Members Ready for League and Nursing Home Contract Talks
July 19, 2021
Heroes unite! This is our fight!
1199SEIU members have commenced preparations for contract negotiations with the League of Voluntary Hospitals and Homes and Group and Greater Nursing Homes by sending a strong message that the same workers who were called heroes during evening rounds of applause and on splashy banners, need to be recognized the same way at the bargaining table.
“We have given everything we have to these institutions,” says League Negotiating Committee Member Carmen Batista, a secretary at NYU Langone Medical Center in Manhattan. “Our work makes these hospitals the world-class facilities they are. They will not allow them to disregard us when we sit down at the bargaining table.”

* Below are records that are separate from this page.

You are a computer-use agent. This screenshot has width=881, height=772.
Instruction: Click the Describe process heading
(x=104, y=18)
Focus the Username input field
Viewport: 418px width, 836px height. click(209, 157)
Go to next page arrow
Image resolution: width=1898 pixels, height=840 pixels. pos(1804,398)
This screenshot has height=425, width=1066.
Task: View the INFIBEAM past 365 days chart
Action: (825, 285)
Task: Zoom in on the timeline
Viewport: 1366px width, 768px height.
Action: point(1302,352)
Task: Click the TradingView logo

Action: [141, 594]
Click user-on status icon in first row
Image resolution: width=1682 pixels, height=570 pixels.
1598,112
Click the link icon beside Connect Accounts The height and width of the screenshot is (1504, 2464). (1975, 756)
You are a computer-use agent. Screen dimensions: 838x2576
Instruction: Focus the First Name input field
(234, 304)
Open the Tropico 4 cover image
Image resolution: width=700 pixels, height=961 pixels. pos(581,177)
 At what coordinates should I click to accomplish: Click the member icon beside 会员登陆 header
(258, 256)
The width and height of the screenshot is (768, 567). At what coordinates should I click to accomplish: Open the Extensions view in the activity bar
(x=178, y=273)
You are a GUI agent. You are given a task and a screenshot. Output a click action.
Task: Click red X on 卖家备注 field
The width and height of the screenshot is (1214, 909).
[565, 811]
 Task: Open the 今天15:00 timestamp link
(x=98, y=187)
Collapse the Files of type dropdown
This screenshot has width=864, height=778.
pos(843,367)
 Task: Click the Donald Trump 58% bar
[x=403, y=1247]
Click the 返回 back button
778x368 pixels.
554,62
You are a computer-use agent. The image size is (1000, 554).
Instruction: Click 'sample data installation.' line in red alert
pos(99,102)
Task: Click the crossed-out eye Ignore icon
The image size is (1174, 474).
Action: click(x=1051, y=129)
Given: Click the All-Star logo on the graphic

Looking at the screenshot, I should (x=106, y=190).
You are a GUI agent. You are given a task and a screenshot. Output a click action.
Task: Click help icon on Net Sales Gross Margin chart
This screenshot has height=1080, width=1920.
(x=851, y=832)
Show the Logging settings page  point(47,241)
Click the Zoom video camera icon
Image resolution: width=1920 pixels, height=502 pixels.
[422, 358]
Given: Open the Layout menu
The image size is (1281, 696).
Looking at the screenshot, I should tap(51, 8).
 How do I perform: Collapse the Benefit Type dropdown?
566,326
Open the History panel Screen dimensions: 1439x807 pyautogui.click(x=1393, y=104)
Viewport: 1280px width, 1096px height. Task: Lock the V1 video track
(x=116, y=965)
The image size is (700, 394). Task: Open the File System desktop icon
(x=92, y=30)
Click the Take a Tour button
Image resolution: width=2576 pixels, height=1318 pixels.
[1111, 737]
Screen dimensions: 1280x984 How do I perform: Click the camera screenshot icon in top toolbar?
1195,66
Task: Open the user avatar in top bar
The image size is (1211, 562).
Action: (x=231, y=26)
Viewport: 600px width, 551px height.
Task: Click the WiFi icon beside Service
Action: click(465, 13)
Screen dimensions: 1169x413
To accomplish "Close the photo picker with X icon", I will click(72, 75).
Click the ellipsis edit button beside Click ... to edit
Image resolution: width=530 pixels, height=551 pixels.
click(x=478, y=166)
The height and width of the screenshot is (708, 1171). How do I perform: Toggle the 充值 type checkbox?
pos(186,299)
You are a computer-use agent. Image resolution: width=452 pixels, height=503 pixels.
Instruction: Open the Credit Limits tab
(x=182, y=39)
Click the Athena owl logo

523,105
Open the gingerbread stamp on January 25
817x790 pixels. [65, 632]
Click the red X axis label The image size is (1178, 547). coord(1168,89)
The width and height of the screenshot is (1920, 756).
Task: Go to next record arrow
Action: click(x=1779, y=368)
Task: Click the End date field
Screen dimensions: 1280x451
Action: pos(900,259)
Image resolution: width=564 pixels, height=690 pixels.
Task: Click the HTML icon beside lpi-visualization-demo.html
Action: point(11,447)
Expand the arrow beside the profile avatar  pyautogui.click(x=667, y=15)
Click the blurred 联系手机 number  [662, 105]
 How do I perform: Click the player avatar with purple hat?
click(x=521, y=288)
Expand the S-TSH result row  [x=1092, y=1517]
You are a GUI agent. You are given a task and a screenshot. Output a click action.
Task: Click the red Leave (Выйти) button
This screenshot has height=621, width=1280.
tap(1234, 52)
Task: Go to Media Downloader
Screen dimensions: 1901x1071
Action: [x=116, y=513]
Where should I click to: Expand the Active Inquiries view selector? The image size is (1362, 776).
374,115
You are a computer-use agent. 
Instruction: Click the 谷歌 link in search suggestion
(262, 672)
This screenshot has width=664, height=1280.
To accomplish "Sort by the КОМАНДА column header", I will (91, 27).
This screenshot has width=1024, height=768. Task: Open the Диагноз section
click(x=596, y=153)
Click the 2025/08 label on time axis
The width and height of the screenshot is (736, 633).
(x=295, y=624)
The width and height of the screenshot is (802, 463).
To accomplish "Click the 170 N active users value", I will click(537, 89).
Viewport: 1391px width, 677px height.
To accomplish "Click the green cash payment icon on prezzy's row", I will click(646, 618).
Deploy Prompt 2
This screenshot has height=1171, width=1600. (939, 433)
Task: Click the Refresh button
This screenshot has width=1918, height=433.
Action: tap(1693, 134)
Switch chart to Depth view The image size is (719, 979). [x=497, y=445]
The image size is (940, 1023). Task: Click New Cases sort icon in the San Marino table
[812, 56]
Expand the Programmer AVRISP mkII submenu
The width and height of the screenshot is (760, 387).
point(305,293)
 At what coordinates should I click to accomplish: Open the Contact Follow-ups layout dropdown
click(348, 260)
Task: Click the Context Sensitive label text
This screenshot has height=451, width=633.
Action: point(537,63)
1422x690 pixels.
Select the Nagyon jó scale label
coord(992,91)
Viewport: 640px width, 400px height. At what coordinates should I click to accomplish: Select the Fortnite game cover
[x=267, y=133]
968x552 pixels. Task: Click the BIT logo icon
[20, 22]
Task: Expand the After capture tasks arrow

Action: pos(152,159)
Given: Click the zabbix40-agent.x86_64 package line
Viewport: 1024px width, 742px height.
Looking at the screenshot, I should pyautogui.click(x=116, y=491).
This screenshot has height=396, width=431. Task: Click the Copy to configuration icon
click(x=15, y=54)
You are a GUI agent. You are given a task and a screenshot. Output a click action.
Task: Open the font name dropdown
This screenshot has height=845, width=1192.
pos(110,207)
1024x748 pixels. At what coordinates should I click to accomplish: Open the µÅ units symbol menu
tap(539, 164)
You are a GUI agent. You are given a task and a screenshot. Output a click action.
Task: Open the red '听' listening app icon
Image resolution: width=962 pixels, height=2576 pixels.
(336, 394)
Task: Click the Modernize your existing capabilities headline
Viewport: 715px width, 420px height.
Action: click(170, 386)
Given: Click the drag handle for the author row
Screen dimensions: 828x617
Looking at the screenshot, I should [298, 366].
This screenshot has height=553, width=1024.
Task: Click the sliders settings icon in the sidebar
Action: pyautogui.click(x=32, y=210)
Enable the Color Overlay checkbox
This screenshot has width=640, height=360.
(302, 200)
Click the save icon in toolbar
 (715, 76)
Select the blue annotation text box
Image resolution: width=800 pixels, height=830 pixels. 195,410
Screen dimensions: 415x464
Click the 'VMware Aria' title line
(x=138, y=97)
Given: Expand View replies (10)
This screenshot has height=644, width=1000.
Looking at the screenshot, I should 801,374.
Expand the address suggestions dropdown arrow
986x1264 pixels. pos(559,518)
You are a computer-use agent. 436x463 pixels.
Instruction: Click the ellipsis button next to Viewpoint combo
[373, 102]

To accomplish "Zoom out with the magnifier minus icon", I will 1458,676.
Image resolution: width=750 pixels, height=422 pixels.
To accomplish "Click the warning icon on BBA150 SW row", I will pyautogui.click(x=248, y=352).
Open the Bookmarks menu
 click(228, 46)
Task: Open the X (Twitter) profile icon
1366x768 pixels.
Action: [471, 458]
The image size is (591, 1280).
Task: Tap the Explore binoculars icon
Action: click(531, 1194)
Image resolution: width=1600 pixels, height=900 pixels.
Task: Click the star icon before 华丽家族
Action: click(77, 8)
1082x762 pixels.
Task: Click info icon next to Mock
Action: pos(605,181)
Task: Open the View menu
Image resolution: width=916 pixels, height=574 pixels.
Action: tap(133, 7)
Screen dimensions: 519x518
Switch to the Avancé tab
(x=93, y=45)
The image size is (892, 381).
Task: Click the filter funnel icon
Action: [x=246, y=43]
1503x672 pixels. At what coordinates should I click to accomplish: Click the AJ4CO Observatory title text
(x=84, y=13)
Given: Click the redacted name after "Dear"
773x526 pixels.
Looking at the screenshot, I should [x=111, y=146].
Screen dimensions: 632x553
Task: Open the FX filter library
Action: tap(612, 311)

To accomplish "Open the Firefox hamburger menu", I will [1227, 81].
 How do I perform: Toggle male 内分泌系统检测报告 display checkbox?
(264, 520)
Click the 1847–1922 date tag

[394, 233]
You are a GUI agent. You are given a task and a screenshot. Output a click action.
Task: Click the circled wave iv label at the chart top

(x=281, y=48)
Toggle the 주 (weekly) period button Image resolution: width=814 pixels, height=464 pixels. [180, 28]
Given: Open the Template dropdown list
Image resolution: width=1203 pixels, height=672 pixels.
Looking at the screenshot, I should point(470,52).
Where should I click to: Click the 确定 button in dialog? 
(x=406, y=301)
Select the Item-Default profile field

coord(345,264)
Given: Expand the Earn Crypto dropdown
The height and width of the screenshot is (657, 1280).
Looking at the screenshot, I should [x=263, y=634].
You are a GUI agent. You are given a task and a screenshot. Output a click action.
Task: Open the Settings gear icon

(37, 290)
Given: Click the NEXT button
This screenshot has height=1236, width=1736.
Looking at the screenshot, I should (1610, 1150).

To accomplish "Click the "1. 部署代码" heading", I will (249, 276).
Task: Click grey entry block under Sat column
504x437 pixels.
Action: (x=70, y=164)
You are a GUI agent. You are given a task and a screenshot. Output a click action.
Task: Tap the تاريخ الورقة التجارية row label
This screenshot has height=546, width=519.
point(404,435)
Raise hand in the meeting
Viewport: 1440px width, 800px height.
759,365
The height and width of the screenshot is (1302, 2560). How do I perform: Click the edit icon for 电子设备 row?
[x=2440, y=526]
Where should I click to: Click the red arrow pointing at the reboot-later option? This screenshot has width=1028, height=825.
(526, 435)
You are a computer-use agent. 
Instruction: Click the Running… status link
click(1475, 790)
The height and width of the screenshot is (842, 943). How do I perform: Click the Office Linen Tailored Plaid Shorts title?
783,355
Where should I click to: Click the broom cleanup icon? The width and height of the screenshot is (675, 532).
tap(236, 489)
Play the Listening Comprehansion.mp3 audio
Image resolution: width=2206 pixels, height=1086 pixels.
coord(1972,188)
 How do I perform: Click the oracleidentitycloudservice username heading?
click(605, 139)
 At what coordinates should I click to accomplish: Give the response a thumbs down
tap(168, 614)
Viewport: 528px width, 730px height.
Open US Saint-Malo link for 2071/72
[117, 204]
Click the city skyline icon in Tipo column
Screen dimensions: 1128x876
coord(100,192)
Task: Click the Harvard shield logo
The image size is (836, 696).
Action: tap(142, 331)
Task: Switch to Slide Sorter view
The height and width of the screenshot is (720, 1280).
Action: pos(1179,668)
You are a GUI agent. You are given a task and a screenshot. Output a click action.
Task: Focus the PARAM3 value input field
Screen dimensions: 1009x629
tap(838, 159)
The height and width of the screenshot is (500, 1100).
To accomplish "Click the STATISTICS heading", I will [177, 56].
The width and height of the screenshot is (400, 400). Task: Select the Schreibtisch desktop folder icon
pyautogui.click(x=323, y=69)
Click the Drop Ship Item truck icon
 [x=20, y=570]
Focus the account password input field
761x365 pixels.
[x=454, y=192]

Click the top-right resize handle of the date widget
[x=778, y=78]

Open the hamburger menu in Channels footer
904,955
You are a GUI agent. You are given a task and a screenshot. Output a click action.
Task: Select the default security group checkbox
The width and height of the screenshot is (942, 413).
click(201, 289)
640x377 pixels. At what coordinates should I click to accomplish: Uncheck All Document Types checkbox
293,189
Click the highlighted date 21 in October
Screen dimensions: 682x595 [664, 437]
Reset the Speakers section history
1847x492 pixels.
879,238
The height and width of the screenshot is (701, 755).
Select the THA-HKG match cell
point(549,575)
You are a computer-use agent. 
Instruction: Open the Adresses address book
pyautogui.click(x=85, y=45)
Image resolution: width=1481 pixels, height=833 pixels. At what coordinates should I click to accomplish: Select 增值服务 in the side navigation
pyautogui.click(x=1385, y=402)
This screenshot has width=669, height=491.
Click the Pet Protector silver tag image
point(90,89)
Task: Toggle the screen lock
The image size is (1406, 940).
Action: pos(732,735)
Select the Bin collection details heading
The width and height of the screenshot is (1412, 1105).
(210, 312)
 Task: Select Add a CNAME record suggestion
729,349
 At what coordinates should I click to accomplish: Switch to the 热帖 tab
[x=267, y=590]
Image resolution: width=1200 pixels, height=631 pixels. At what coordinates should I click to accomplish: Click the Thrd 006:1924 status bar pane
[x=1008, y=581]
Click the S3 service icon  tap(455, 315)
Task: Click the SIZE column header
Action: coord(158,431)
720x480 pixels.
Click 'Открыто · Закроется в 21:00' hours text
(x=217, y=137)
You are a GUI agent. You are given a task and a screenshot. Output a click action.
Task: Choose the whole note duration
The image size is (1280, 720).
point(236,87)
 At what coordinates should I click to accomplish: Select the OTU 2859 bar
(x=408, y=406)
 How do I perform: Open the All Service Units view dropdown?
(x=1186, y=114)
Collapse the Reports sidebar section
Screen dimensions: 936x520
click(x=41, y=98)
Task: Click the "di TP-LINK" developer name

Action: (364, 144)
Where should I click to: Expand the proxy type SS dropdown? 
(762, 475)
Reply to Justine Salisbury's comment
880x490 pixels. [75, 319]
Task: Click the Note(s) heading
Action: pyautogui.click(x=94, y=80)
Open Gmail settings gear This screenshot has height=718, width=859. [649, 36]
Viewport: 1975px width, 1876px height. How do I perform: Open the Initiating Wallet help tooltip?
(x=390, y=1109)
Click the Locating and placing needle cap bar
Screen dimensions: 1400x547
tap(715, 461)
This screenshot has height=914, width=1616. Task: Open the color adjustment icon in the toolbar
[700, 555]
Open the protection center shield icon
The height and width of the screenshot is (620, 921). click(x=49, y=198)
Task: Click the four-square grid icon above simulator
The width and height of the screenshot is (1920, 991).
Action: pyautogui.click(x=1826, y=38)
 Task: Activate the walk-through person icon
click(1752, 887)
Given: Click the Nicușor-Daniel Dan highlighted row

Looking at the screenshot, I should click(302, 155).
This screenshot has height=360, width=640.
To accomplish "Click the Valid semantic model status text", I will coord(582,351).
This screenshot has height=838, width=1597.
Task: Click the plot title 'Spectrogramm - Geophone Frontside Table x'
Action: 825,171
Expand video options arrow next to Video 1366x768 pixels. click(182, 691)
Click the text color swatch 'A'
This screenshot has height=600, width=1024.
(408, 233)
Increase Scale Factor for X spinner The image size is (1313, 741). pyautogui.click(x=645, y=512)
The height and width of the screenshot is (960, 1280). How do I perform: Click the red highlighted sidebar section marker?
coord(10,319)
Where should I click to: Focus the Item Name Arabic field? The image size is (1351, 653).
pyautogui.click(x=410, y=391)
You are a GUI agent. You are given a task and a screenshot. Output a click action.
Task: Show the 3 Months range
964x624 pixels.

It is indisputable that healthcare workers gave everything they had every day in the fight against COVID-19. Many made the ultimate sacrifice, yet at bargaining time workers, still have to worry about fighting for livable wages and protecting the lifesaving healthcare benefits and that their families depend on.
“COVID put a lot of things in perspective for me and my coworkers.
We were labeled heroes in the middle of the pandemic and continued to work like we always had,” says PCT Nancy Stokes, a negating committee member from Mid-Hudson Regional Hospital in Hudson, NY. “And then [management showed us] we still wind up having to fight for everything, so you know what? Now we will fight even harder for everything. We will fight to protect the pensions, healthcare and wages we deserve.”
League and Nursing Home negotiating committee elections were held in the spring, with May and June retreats kicking off formal bargaining prep and the development of contract proposals.
Though contract negotiations will be largely virtual, workers have already been demonstrating their readiness. In addition to chapter meeting, trainings, and contract and communication captain elections, League members have conducted a number of sticker days and “flood the phones” call ins to management.
“We have to be ready to go in there and fight for the things we want,” says negotiating committee member Nikosa Collins, a cytotechnologist at New York- Presbyterian Hospital in Manhattan.
“We have to go in and say, ‘if you don’t give us what we need we are prepared to go on strike!’ A lot of people don’t realize that we maintain what we have contract to contract and this year is no different—whether they call us heroes or not.”
The League was founded in 1968 and currently represents 109 nonprofit hospitals, nursing homes and healthcare institutions throughout the New York City metropolitan area. And 1199’s collective bargaining agreement with the employer association is the Union’s gold standard contract. In the nursing home industry, the Group and Greater employer associations represent some 160 nursing homes throughout downstate New York.
Altogether, about 600 1199ers sit on the two negotiating committees. And they are hyped up and ready to go to the table and protect it.
Led by 1199SEIU President George Gresham and Union attorney Dan Ratner, the Union’s League negotiating committee is preparing to set forth a list of demands that cover wage increase, our Funds, staffing, new organizing, and RN and pro-tech issues. Nursing home members, led by Ratner and Executive Vice Presidents Yvonne Armstrong and Milly Silva are determined to protect their health benefits and wages, and win major improvements to their pensions. As in previous negotiations, workers are expecting a raft of management complaints about pensions, healthcare costs and organizing.
“One thing we know is that they are going to fight us tooth and nail,” Senior EVP for Long Term Care Yvonne Armstrong told negotiating committee members at a June 4 meeting. “Everything in our industry is a fight.”
Workers are vowing to stand together against any threats to healthcare and pensions and any talk intended to divide workers from one another. While 1199ers acknowledged bargaining challenges, one thing that is not up for debate is their professionalism, dedication, and sacrifice.
“Healthcare workers went in day after day, often without access to proper PPE,” said committee member Jim Wendt, a nuclear medicine technologist at Bon Secours Medical Center in Port Jervis, NY. “We saw many people get sick, many had to be intubated and some passed away and not once did I hear one of my co-workers say, ‘I’m not going into that room or I’m not going to treat that patient’.
President Gresham praised the committees’ toughness, encouraging levelheaded clarity in the face of League pressure and the tremendous challenges that will arise as we recover from COVID-19.
“I’m excited and hopeful. I know I’m not going into this battle alone; there other [workers] in the same situation as us sitting in those negotiations,” says Nancy Stokes, a first-time negotiating committee member. “Our hospital may be the new kid on the block with the League, but we are all facing the same issues.”
At press time, ratification of 1199’s League and Nursing Home demands was under way, with a broader rollout set for later in the month.